Bad enough for Finland’s government to fold early, before an election, with Prime Minister Juha Sipilä throwing in the towel earlier this month. He had been struggling “to get social and health-care reforms that he made the cornerstone of his government’s four-year term through parliament,” The Wall Street Journal informs us. Finland’s health care system is somewhat decentralized, and that quality of service varies district by district. Silipä had been trying to centralize administration while also allowing for some privatization.

Left-leaning parties have balked at this, hence the impasse.

So, what is the lesson? A medical delivery system should be anti-fragile, capable of functioning despite incompetents or corrupt officials in government, despite voting blocs at loggerheads. A vast segment of the service industry should not be held in hock to the political machinations of special-interest groups.

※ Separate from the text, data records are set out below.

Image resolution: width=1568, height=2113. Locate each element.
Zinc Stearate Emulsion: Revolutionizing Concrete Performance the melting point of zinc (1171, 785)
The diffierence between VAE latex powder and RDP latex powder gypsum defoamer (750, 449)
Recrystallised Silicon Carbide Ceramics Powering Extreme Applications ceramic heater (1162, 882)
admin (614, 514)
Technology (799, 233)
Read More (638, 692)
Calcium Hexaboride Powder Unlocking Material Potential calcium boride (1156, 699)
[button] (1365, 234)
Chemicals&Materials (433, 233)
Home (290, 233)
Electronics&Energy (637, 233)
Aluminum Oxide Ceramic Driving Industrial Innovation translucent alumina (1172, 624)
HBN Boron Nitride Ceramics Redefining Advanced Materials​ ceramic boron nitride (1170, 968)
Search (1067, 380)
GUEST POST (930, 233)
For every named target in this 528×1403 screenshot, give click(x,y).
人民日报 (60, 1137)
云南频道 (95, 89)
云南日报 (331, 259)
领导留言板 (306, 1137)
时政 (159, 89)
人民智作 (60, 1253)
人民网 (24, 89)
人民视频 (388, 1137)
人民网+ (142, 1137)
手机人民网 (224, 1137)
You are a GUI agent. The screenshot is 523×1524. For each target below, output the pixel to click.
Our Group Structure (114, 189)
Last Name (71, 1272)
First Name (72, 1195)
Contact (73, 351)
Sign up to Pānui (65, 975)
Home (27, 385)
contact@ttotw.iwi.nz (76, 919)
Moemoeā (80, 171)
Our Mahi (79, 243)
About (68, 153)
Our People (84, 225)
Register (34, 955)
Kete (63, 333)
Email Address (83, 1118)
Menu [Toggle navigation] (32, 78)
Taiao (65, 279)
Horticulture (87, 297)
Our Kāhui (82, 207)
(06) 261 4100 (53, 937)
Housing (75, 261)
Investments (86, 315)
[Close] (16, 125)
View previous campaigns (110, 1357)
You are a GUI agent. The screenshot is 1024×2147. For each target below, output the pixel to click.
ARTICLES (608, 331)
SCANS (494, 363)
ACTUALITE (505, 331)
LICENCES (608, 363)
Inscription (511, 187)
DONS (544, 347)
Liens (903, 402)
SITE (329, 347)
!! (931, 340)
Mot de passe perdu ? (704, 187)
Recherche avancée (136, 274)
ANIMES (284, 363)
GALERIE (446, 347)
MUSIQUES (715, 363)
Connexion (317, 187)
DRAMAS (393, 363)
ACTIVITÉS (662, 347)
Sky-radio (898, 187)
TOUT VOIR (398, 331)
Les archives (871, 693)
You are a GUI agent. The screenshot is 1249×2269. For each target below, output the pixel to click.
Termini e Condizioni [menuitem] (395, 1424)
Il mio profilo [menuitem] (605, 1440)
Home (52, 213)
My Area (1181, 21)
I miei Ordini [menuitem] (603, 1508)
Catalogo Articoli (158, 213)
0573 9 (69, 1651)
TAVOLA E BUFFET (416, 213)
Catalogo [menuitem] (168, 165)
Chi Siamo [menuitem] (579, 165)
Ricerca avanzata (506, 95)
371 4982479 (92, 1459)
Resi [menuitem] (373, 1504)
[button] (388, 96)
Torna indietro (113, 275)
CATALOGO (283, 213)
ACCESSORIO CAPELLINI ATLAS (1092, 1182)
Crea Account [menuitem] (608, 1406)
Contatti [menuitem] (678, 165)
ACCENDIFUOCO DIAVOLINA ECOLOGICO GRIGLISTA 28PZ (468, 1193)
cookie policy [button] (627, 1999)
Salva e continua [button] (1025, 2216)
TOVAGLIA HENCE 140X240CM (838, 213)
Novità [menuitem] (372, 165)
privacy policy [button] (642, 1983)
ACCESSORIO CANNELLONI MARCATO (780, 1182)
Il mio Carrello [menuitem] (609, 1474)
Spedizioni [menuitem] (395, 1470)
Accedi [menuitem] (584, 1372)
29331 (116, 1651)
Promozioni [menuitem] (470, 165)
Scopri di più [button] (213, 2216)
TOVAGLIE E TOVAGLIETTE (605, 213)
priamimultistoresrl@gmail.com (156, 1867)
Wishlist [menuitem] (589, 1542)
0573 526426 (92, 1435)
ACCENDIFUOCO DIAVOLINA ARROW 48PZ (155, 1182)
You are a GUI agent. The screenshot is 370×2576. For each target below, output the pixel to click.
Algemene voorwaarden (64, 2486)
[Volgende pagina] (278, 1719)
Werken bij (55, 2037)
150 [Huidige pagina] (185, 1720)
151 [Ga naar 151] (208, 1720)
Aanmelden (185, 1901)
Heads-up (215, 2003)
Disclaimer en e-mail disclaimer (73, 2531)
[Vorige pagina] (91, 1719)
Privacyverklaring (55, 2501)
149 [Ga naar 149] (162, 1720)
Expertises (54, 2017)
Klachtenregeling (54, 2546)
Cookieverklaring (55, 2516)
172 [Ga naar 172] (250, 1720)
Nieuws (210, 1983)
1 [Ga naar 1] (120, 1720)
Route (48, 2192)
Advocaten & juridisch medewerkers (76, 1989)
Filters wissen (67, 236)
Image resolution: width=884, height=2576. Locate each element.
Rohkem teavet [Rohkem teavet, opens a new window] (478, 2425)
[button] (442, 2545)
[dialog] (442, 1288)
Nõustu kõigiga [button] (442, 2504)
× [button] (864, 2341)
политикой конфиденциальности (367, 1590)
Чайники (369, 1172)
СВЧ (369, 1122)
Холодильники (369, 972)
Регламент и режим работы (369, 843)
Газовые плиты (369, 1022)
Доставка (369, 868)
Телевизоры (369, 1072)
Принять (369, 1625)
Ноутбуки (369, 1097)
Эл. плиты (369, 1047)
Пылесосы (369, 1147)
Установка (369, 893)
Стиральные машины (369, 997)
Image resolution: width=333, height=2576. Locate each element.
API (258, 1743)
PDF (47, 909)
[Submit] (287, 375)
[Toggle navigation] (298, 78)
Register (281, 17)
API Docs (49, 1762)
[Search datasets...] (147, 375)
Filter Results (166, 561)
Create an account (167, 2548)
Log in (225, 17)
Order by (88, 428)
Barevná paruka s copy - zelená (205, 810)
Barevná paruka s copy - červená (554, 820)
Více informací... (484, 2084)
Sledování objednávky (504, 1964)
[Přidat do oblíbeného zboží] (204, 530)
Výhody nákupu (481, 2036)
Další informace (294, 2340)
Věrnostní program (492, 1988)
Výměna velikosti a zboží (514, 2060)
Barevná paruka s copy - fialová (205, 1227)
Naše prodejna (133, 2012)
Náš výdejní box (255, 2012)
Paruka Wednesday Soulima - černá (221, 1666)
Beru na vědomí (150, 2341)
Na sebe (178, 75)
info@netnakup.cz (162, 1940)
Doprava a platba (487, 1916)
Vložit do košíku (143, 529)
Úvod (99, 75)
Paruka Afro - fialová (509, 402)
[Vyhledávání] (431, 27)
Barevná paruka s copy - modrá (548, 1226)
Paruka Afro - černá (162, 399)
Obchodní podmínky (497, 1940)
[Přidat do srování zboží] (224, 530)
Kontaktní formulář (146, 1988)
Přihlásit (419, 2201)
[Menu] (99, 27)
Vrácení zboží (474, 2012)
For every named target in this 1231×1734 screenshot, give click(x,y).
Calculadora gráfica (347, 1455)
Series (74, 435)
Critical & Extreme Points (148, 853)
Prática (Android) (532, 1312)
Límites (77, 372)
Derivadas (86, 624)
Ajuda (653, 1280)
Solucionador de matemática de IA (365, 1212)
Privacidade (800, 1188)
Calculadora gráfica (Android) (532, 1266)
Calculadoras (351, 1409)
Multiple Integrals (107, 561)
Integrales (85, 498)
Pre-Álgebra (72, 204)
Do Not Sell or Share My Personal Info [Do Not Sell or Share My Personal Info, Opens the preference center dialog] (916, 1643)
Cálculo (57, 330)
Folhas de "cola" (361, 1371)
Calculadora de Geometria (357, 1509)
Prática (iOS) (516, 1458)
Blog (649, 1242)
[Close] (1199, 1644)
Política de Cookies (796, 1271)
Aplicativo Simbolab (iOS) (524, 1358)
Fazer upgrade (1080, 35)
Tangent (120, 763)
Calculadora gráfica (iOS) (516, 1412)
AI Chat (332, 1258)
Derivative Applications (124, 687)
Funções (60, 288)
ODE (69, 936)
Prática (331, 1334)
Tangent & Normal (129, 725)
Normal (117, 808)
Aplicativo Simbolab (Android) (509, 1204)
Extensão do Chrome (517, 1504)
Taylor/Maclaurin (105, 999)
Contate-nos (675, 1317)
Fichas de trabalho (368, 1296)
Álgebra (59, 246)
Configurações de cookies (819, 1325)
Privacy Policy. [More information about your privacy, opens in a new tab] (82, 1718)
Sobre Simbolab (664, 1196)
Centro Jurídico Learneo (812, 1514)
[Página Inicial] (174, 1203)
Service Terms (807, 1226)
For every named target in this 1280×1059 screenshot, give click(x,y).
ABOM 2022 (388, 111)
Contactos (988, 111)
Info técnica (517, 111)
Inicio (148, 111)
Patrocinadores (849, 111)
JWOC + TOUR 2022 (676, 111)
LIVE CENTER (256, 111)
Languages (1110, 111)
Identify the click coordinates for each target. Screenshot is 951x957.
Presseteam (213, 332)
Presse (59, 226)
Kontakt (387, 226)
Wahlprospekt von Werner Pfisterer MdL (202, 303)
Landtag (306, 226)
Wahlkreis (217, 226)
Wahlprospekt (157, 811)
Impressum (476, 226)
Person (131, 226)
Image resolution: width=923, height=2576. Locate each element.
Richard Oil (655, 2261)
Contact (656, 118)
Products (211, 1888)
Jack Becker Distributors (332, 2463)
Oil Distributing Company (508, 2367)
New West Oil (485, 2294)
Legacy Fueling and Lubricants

Behind all of it, though, is the looming demographic crisis: the population of Finland, like here in America and throughout the First World, is aging. This puts heavy stressors on welfare-state systems run on a Ponzi-like re-distributive basis.* Of course costs will increase and service levels will fall, given how it’s all set up.

But once in place, government-run medical systems do not heal themselves.

This is Common Sense. I’m Paul Jacob.


* An endemic problem for socialists, which they try to ignore. See “Finland: Government Collapses Over Universal Health Care Costs, #Bernie2020 Hardest Hit.”